== RECORDS FOR THE TASK ==

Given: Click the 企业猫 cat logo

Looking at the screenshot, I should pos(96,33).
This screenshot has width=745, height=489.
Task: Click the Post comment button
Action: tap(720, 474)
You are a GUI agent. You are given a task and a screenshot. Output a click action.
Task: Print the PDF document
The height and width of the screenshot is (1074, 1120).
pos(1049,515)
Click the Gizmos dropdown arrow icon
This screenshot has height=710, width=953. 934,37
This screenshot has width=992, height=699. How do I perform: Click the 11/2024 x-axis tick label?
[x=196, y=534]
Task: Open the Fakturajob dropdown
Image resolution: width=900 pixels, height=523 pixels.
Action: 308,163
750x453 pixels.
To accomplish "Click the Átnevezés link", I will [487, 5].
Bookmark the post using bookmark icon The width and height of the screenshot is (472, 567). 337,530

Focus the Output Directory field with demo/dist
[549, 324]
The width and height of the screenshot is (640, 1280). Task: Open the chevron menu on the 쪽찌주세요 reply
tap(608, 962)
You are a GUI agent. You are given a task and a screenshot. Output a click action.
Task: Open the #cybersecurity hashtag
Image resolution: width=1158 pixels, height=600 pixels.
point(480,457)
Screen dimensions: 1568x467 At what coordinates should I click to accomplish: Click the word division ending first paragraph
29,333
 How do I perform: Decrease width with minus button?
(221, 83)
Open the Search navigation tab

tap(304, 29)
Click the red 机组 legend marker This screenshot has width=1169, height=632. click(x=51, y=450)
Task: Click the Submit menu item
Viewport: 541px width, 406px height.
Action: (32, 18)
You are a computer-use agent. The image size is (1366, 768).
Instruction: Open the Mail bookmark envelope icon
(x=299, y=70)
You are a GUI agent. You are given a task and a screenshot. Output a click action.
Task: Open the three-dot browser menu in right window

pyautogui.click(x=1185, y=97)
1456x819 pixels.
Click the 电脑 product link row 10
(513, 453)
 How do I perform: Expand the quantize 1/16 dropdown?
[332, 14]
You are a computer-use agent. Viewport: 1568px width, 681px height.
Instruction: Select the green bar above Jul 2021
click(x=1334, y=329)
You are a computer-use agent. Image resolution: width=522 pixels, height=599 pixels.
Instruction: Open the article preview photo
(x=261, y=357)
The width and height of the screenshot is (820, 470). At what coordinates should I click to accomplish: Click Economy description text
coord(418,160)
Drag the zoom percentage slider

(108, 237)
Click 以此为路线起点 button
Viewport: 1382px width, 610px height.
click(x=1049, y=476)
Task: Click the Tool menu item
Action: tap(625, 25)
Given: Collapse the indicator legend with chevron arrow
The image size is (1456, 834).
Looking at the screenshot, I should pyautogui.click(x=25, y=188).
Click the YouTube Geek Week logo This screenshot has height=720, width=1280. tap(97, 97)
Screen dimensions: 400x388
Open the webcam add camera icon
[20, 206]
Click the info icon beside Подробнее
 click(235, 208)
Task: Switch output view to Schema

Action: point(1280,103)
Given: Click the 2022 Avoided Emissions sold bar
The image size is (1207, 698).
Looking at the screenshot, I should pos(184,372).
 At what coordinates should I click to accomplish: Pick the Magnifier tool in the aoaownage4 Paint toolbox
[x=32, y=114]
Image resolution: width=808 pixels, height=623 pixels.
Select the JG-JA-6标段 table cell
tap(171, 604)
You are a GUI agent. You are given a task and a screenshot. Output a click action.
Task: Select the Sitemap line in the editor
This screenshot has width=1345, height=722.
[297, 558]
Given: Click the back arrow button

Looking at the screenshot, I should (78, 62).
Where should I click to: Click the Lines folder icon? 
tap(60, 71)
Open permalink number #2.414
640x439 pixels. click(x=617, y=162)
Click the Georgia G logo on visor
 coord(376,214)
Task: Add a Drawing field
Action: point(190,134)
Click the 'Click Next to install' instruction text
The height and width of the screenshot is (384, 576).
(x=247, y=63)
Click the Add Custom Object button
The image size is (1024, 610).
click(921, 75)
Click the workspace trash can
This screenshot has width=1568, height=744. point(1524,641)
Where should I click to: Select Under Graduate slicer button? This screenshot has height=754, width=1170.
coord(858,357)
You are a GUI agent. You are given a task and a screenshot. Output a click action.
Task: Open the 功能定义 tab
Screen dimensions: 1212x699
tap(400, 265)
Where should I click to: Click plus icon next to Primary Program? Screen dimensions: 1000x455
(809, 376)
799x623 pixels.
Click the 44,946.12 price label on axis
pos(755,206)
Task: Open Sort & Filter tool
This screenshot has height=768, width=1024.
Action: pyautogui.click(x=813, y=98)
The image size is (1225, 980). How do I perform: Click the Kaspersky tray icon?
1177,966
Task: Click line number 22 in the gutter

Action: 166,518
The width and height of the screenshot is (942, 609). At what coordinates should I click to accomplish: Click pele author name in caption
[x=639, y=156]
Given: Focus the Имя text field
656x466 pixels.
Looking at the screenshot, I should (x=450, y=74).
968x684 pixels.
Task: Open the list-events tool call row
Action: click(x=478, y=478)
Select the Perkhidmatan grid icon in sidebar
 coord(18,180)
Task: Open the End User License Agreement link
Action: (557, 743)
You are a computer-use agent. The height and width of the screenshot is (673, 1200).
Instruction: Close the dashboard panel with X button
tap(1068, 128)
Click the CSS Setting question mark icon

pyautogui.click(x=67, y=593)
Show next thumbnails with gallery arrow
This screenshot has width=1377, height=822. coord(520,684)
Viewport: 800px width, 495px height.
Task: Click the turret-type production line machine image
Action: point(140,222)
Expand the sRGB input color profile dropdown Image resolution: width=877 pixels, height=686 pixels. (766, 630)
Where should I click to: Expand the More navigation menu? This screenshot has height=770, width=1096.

===

Output should match, line for line, the stretch of the material above from the line holding "This screenshot has height=768, width=1024." through the line holding "Given: Focus the Имя text field".

## ANSWER AREA
This screenshot has height=768, width=1024.
Action: pyautogui.click(x=813, y=98)
The image size is (1225, 980). How do I perform: Click the Kaspersky tray icon?
1177,966
Task: Click line number 22 in the gutter

Action: 166,518
The width and height of the screenshot is (942, 609). At what coordinates should I click to accomplish: Click pele author name in caption
[x=639, y=156]
Given: Focus the Имя text field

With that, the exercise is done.